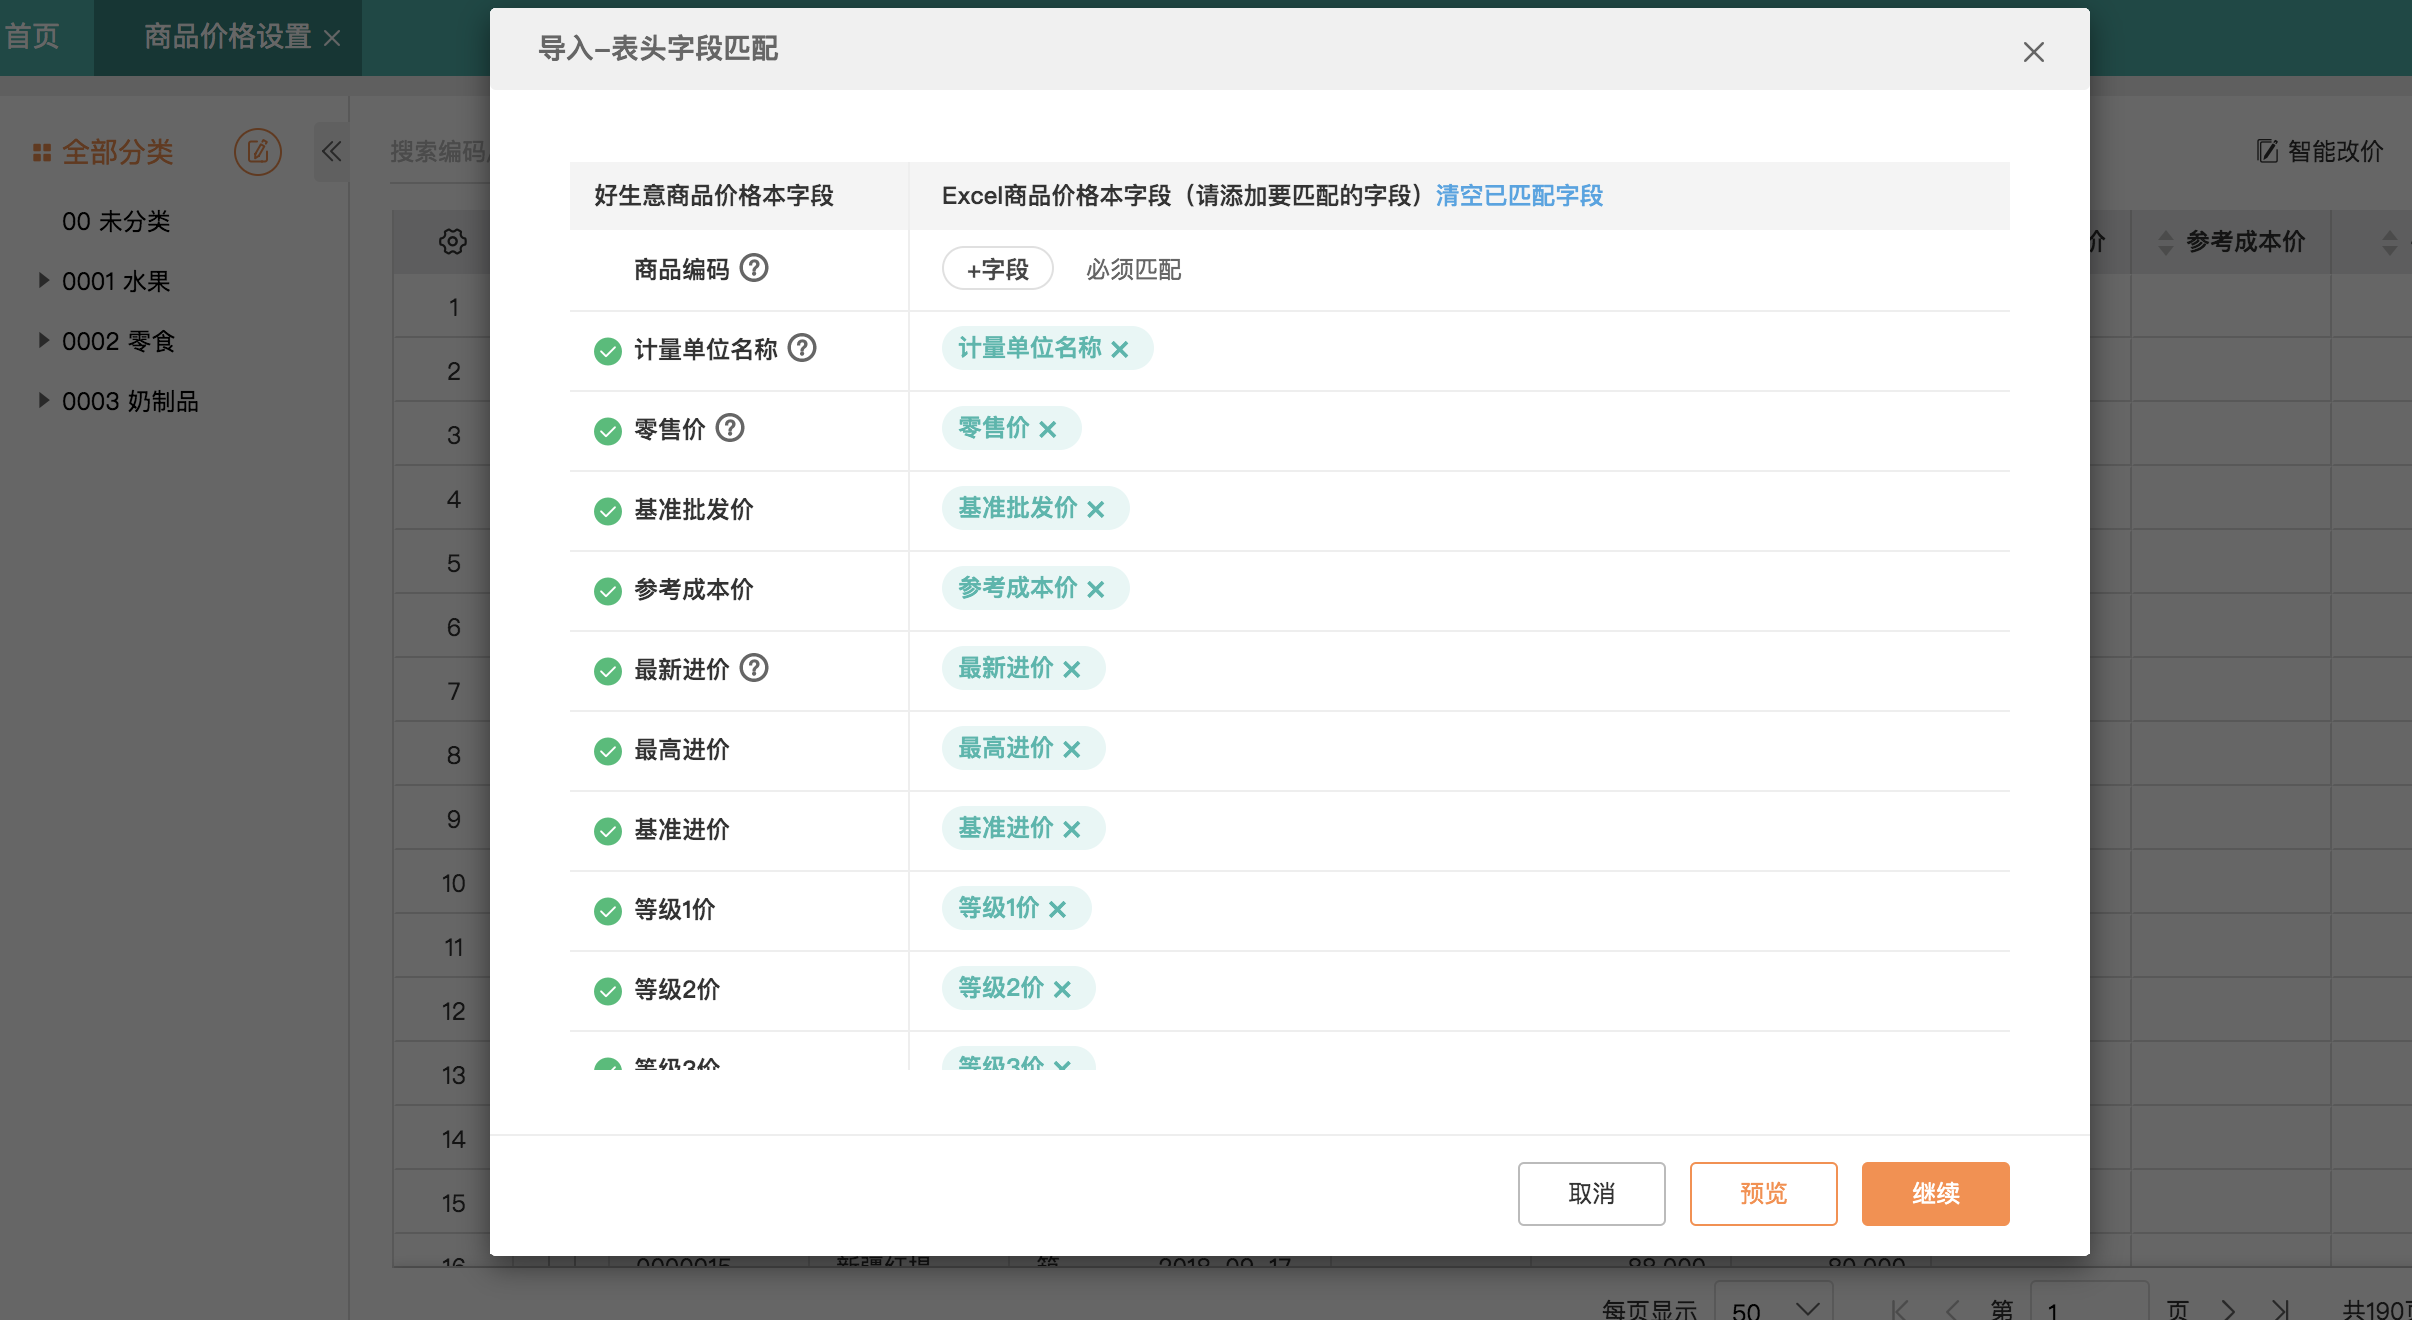Remove 基准进价 matched field tag

pyautogui.click(x=1071, y=829)
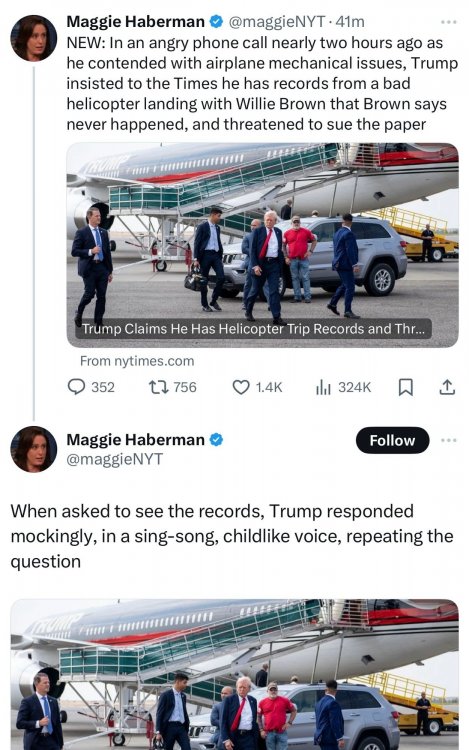The image size is (469, 750).
Task: Click verified badge on second tweet
Action: [x=216, y=440]
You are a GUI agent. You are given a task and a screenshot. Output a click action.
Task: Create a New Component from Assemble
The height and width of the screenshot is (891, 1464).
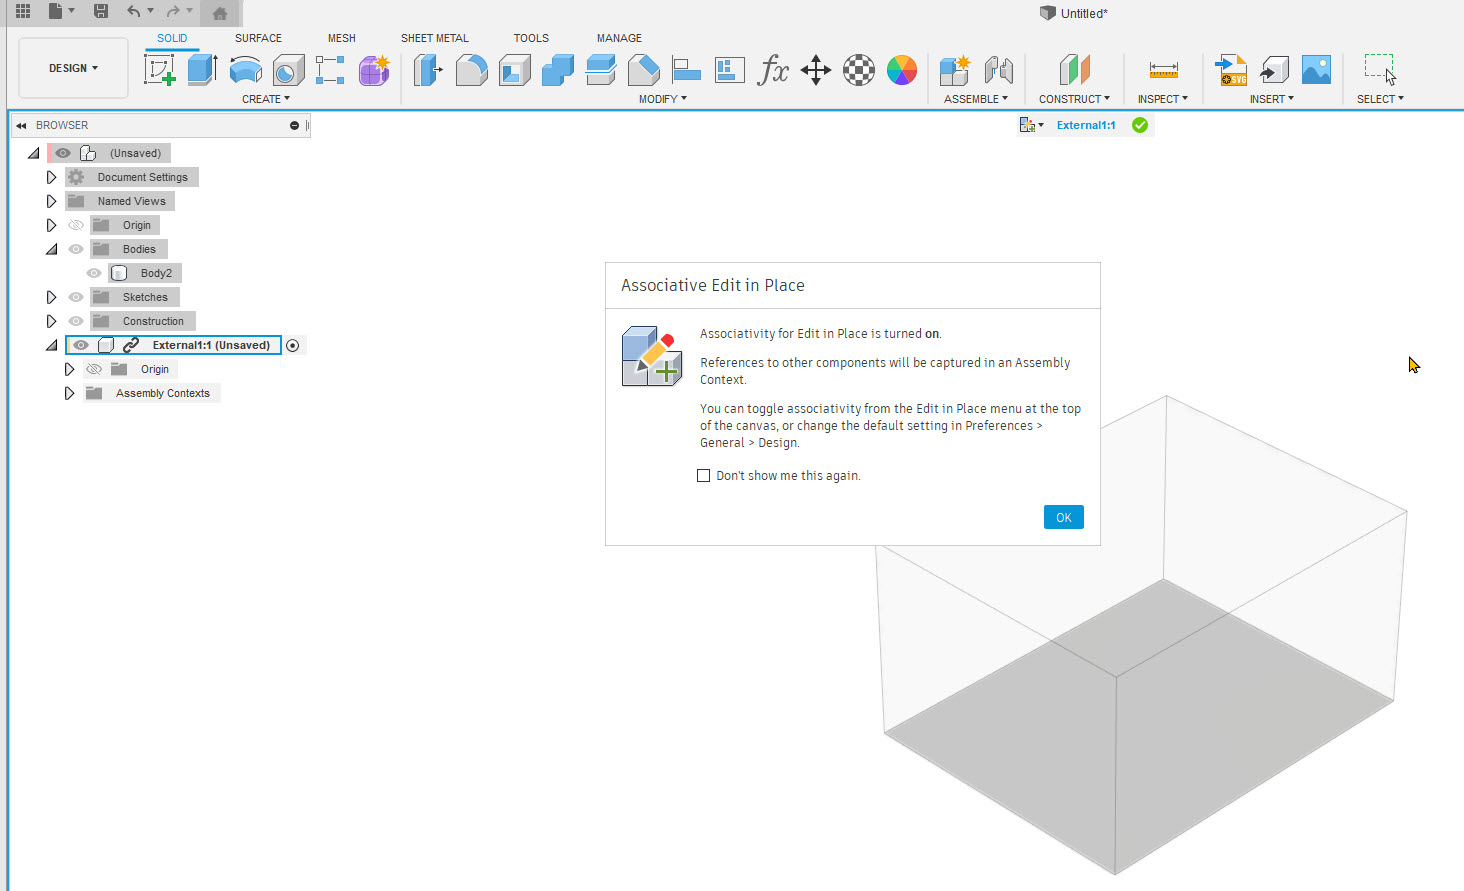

## What you are asked to do
Your answer should be the lines above from the one that contains "Task: Create a New Component from Assemble" through the last, set down exactly, with the pictures removed.

## Result
Task: Create a New Component from Assemble
The height and width of the screenshot is (891, 1464).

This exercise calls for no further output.